**Questions de compréhension:**
1 – Répondez aux questions suivantes à partir du texte sur la digitalisation de l'état civil :
(a) En quelle année la société DXC Technology a-t-elle accompagné la digitalisation de l'état civil belge ?
(b) À quelle fréquence les équipes belges se rendent-elles en Guinée ?
(c) Dans quelle application les agents du centre d'état civil de Kaloum migrent-ils des actes de naissances ?
2 – Imprimez sans aucune modification le passage du texte sur la digitalisation de l'état civil qui commence par « Nous mobilisons l’expertise » et se poursuit jusqu'à « belge en 2019. ».

**Texte de lecture:**
******

Qui sont les partenaires publics impliqués dans le projet ?

Nous mobilisons l’expertise la plus pertinente grâce aux actions menées par l’Agence de Simplification Administrative (BOSA), le Comité de Gestion de la Banque de données des actes d’état civil belge (BAEC) et la société DXC Technology, une société belge qui a accompagné tout le processus de digitalisation de l’état civil belge en 2019.

Le partenariat se déroule de manière collaborative et étroite. Les équipes belges se rendent en Guinée tous les deux mois pour travailler directement avec les acteurs locaux. Pendant ces séjours, nous construisons ensemble le plan d’action et développons les outils nécessaires à la digitalisation de l’état civil.

La décision de travailler avec ces partenaires a été prise conjointement par le gouvernement guinéen et les organisations belges impliquées. Ce choix s’est basé sur la reconnaissance de l’expertise et de l’expérience de la Belgique en matière de digitalisation et sur la volonté d’apporter des solutions concrètes aux problèmes existants en Guinée.

Agents du centre d’état civil de Kaloum migrant des actes de naissances
Agents du centre d’état civil de la commune de Kaloum migrant des actes de naissances dans l’application E-Registre

Depuis le démarrage du projet, quels sont les défis auxquels vous avez dû faire face ?

Actuellement, le projet est accompagné d’efforts soutenus pour sensibiliser les acteurs impliqués, tels que les officiers d’état civil, les élus locaux et les partenaires institutionnels. Il est essentiel de convaincre ces parties prenantes de l’importance de la mission et de les encourager à adopter de nouvelles pratiques, car le système actuel ne facilite pas l’accès à ce droit aux citoyens.

Avant d’engager une démarche auprès de la population, il est primordial de consolider le système et de surmonter les obstacles liés à l’absence de ressources humaines qualifiées et de rémunération pour de nombreux acteurs communaux. Cette étape préliminaire est cruciale pour garantir la fiabilité et l’intégrité du système d’état civil, en préparation de son déploiement plus large à l’échelle nationale.

 

En avril dernier, un voyage d’études a été organisé. Quel était l’objectif de cette visite en Belgique ?

******

**Données répertoriées:**
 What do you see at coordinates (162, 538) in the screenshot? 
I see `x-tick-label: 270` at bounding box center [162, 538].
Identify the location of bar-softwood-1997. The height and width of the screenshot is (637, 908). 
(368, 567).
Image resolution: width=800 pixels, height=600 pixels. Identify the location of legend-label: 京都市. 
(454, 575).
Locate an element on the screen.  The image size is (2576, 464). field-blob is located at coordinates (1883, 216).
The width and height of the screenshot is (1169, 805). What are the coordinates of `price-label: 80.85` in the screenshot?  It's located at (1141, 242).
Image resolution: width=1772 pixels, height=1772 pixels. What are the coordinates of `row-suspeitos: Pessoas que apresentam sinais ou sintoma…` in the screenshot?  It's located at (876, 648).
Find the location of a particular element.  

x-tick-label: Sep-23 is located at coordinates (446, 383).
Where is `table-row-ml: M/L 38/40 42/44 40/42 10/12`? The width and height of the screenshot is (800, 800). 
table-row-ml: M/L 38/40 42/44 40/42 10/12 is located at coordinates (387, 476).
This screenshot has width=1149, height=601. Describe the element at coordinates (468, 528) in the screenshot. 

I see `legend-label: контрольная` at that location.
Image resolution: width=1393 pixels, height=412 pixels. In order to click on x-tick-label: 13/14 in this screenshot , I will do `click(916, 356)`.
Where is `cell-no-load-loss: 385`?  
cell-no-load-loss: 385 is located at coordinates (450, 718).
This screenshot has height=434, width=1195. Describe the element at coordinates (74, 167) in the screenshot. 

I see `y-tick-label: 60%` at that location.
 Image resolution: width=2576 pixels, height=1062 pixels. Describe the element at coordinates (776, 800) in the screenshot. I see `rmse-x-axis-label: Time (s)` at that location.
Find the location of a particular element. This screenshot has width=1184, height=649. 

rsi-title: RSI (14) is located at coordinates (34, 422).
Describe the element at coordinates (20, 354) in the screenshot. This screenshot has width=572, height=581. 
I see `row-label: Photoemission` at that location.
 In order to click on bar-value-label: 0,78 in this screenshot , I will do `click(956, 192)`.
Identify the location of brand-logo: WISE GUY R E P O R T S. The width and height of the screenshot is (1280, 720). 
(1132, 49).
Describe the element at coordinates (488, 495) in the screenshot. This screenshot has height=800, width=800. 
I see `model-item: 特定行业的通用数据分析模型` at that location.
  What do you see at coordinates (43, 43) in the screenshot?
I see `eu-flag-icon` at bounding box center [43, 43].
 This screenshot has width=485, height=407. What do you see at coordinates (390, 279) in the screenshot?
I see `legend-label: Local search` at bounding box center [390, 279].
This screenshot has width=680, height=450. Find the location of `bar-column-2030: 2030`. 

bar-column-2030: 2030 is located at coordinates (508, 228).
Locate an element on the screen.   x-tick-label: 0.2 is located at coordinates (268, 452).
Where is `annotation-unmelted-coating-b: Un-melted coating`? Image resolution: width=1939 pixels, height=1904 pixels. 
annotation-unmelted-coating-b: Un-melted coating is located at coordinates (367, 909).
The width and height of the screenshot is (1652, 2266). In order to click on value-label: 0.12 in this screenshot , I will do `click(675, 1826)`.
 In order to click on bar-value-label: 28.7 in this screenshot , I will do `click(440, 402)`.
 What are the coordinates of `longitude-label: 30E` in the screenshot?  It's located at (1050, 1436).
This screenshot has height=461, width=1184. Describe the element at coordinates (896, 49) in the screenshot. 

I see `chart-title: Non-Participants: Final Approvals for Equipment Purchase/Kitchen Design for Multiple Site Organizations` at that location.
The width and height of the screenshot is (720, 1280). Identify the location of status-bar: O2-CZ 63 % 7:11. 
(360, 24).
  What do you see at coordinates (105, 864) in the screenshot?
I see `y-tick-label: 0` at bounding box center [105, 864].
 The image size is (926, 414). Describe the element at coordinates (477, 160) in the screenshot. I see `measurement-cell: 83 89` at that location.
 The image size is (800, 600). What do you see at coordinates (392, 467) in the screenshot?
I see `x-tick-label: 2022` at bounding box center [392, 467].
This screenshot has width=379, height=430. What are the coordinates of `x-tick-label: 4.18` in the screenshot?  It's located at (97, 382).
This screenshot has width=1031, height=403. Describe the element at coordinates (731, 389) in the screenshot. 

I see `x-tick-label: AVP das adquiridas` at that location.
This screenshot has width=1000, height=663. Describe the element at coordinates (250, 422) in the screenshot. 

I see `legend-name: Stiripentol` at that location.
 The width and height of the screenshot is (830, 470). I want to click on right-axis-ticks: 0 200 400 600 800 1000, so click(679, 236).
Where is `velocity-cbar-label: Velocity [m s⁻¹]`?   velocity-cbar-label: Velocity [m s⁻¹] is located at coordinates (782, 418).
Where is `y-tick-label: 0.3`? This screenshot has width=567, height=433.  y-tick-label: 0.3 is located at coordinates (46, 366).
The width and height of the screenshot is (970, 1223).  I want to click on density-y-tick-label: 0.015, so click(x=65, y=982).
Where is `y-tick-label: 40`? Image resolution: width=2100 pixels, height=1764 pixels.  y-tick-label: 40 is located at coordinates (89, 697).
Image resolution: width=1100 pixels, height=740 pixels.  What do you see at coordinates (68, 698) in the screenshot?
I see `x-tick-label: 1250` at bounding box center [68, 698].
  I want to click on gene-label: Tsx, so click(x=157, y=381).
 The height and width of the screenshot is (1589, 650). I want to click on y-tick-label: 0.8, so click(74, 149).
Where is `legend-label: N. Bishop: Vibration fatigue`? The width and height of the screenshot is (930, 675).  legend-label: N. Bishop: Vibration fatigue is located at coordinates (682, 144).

******

**Réponses:**
1 –
(a) En 2019.
(b) Tous les deux mois.
(c) Dans l'application E-Registre.

2 –
Nous mobilisons l’expertise la plus pertinente grâce aux actions menées par l’Agence de Simplification Administrative (BOSA), le Comité de Gestion de la Banque de données des actes d’état civil belge (BAEC) et la société DXC Technology, une société belge qui a accompagné tout le processus de digitalisation de l’état civil belge en 2019.